Cisco announced and closed the acquisitions of Cognio, Inc. and Latigent, LLC. Cognio is the market leader in wireless spectrum analysis and management for wireless networks. Latigent is a leading provider of Web-based business intelligence and analytics reporting solutions, focused on contact centers.

New Products

 

   

Cisco introduced the industry’s only integrated 802.11n solution designed to combine superior wireless performance and reliability with simplicity of deployment.

 

   

Cisco introduced enhancements to the Carrier Ethernet portfolio in its IP Next-Generation Network (IP NGN) architecture portfolio, extending fiber-to-the-home to apartment buildings and other multi-tenant units and allowing deployment of more services more quickly.

 

   

Cisco introduced new offerings for its Network Admission Control (NAC) including the Cisco NAC Network Module for Integrated Services Routers, a modular security solution that is completely integrated into the network infrastructure, and the Cisco NAC Profiler, an endpoint-recognition technology that maintains a detailed inventory of networked devices so they can be evaluated before and during their connection to corporate networks.

# TASK LIST
a: In the Cisco announcements text, reproduce word for word the stretch from "Cisco introduced the" through "to corporate networks.".
b: Summarize the Cisco announcements text in two sentences.
c: Write what comes next in the Cisco announcements text, picking up right after its last sentence.

Item-finding entries
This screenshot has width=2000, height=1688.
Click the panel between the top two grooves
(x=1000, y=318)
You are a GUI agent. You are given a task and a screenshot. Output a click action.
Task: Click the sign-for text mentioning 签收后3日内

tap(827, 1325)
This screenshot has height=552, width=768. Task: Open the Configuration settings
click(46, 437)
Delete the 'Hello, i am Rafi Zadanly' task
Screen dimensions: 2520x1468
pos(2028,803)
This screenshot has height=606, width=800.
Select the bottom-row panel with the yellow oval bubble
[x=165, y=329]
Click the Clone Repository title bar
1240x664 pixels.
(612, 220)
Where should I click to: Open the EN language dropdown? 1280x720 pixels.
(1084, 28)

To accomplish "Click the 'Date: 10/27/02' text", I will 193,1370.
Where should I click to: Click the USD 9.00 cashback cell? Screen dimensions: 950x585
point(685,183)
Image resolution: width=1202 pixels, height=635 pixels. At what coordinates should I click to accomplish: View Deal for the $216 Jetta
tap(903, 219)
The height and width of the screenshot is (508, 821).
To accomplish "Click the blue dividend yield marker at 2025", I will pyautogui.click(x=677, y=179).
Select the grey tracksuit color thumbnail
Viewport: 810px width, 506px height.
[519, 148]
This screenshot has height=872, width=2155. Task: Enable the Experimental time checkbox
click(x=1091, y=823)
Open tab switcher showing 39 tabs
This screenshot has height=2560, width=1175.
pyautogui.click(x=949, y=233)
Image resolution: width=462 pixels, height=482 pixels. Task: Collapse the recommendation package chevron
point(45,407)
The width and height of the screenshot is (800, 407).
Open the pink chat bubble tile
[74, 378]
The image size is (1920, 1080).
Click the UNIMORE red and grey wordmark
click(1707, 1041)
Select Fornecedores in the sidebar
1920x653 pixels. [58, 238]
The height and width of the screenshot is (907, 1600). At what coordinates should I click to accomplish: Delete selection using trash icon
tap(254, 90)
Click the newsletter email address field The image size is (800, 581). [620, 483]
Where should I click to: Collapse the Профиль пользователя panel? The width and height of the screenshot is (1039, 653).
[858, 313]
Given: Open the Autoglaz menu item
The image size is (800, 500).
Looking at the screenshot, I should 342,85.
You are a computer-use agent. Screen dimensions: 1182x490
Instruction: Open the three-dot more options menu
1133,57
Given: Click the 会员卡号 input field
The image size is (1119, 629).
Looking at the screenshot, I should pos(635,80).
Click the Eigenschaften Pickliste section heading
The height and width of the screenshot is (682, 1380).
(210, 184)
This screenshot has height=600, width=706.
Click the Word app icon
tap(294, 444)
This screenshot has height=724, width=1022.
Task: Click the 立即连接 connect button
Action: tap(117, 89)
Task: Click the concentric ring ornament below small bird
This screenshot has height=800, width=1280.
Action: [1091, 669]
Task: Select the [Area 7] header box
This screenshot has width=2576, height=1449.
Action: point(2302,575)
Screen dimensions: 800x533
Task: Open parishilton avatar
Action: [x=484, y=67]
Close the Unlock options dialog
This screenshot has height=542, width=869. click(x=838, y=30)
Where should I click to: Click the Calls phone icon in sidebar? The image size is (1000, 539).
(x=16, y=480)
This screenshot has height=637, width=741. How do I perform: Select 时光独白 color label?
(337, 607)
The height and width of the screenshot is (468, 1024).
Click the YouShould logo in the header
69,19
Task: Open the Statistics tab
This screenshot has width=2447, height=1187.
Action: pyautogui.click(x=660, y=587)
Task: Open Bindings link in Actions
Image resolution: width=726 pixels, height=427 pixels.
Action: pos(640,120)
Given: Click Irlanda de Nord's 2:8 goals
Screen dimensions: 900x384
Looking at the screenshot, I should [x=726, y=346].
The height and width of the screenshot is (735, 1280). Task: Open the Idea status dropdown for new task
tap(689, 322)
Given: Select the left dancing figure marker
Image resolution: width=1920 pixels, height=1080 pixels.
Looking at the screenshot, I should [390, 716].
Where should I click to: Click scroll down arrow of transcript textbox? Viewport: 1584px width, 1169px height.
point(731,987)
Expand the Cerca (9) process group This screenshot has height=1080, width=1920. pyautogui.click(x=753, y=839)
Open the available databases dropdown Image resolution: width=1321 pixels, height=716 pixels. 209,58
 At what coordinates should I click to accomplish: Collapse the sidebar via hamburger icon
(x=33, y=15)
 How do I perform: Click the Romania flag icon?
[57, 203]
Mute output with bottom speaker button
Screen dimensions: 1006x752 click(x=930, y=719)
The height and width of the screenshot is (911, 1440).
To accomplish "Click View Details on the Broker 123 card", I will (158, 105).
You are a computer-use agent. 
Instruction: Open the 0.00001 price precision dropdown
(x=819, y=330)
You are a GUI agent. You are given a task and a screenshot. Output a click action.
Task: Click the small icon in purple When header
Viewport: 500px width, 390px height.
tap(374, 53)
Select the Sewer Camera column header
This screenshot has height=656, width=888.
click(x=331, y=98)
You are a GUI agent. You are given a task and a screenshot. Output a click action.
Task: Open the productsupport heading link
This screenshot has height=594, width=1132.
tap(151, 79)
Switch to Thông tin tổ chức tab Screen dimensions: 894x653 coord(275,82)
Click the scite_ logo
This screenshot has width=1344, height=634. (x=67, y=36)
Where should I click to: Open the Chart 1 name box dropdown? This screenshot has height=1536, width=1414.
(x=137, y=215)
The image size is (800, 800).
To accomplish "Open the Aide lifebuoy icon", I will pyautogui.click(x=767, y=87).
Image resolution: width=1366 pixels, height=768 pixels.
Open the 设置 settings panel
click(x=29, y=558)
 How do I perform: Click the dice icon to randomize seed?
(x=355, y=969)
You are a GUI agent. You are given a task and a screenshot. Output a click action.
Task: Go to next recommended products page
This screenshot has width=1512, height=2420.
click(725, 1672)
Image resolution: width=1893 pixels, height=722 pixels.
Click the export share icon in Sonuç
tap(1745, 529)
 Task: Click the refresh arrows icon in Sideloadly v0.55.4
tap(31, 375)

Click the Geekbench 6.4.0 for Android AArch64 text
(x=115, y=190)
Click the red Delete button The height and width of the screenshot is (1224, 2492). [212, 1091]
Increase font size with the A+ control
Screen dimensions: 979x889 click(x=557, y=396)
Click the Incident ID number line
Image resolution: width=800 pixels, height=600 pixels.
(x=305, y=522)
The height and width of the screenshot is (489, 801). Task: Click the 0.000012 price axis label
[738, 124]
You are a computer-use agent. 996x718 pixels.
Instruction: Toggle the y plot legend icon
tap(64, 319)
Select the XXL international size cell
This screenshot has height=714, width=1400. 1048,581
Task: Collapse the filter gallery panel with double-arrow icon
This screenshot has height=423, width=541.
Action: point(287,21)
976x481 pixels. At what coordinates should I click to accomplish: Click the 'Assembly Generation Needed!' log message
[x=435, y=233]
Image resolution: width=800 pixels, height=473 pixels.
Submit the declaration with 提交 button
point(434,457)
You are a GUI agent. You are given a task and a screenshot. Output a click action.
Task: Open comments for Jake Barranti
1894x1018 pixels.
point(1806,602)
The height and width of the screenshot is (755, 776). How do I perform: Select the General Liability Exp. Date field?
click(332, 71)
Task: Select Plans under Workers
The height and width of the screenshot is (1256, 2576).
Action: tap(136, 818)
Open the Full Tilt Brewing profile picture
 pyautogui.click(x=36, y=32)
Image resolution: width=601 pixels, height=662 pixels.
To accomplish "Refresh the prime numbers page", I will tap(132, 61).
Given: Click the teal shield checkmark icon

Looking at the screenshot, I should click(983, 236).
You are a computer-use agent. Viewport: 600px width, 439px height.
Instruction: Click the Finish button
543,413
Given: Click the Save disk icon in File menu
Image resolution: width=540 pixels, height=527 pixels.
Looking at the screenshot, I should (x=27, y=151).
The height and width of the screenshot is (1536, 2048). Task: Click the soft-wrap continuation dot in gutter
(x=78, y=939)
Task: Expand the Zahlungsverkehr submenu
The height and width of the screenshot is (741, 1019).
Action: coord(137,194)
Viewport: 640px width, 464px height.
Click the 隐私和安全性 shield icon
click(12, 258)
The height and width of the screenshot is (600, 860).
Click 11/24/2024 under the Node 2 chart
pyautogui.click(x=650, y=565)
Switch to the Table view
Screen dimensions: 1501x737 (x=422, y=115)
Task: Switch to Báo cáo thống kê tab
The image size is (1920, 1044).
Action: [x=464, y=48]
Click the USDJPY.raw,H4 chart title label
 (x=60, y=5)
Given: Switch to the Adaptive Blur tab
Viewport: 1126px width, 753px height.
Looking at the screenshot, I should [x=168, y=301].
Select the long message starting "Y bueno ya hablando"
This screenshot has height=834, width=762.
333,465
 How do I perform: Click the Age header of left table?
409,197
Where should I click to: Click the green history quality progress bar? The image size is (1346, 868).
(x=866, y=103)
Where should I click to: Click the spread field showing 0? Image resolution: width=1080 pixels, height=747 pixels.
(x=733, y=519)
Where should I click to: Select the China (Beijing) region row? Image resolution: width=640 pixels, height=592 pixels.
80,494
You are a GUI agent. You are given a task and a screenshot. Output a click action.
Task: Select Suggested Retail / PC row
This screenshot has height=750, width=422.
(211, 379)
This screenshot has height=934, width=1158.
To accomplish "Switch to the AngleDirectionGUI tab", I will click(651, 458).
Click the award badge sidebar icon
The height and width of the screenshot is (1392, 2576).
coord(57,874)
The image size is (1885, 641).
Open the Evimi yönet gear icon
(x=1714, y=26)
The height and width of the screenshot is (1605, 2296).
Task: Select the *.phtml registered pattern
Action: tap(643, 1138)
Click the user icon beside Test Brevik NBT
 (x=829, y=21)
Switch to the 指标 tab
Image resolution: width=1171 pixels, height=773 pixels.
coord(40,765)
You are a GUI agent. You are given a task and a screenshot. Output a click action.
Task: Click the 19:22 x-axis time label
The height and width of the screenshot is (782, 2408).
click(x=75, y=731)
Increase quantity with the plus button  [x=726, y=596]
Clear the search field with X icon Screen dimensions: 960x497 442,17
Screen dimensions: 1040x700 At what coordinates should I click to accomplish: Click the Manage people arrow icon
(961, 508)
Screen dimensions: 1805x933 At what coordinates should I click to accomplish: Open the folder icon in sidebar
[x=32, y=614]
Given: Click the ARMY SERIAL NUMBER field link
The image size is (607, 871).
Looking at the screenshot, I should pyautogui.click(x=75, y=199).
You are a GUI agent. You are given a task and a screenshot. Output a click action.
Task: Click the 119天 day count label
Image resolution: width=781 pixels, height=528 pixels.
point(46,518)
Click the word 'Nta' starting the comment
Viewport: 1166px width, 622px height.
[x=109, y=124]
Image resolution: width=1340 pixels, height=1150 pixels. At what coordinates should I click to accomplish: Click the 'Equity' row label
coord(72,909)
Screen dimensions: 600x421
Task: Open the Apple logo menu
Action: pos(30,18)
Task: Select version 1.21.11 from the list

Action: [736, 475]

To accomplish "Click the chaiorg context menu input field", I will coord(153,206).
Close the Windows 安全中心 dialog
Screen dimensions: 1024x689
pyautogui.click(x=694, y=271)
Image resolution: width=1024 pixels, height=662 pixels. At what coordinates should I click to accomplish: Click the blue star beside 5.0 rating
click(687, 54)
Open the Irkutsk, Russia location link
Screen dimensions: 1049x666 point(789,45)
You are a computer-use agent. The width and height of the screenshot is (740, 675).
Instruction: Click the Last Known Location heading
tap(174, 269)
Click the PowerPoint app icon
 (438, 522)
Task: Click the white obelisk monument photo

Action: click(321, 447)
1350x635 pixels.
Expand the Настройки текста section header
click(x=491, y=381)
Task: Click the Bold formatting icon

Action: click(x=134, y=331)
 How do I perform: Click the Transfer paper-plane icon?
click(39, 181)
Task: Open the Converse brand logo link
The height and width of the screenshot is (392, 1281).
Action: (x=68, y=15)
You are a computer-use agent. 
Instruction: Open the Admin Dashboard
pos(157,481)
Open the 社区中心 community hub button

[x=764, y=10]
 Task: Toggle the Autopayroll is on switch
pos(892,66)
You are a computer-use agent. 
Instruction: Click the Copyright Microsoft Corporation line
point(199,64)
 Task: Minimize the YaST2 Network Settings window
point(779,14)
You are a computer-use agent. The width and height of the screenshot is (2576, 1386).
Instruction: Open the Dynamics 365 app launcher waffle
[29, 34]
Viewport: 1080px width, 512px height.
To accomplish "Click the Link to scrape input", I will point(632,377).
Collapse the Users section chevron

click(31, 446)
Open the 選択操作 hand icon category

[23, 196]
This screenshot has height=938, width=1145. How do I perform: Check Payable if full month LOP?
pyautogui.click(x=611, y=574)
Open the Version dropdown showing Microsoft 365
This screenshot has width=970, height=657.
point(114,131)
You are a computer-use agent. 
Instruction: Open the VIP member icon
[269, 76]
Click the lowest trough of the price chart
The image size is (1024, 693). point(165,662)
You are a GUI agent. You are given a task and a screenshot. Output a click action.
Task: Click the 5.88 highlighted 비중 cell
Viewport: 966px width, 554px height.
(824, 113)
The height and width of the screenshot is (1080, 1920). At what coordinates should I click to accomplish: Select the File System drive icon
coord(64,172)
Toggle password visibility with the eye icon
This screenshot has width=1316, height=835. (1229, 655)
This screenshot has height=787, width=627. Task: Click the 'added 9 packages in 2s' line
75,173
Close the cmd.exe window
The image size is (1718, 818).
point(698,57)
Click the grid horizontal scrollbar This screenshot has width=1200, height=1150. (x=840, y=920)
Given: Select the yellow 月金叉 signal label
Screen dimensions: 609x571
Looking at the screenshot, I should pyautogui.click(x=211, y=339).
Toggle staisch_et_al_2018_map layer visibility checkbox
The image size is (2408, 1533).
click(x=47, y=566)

# IN RESPONSE
a:
Cisco introduced the industry’s only integrated 802.11n solution designed to combine superior wireless performance and reliability with simplicity of deployment.

 

   

Cisco introduced enhancements to the Carrier Ethernet portfolio in its IP Next-Generation Network (IP NGN) architecture portfolio, extending fiber-to-the-home to apartment buildings and other multi-tenant units and allowing deployment of more services more quickly.

 

   

Cisco introduced new offerings for its Network Admission Control (NAC) including the Cisco NAC Network Module for Integrated Services Routers, a modular security solution that is completely integrated into the network infrastructure, and the Cisco NAC Profiler, an endpoint-recognition technology that maintains a detailed inventory of networked devices so they can be evaluated before and during their connection to corporate networks.

b: Cisco acquired Cognio, a market leader in wireless spectrum analysis and management, and Latigent, a provider of Web-based business intelligence and analytics reporting for contact centers. It also introduced an integrated 802.11n wireless solution, Carrier Ethernet enhancements that extend fiber-to-the-home to apartment buildings and other multi-tenant units, and new Network Admission Control offerings, including a network module for routers and a device-recognition profiler.

c:
Cisco announced the integration of Cisco VFrame Data Center with VMware Virtual Infrastructure, a key solution for the Cisco vision of next-generation data centers, called Data Center 3.0. The integration with VMware Infrastructure 3 offers customers enhanced IT automation capabilities, including added VMware ESX Server capacity on demand, as well as orchestrated configuration of network services.

 

   

Cisco introduced the Industry Solutions Partner Network, which is designed to engage, enable and reward a global community of channel partners, application providers and device manufacturers to collaborate and deliver industry-specific solutions that address the business needs of customers.

 

   

Cisco announced that WebEx will offer Oracle’s Siebel CRM On Demand Service, a customer relationship management (CRM) application service, through the WebEx Connect application ecosystem.

 

   

Linksys introduced eight new “smart switches” for small environments, corporate workgroups or network edge applications that require simple Web management, network security and easy installation.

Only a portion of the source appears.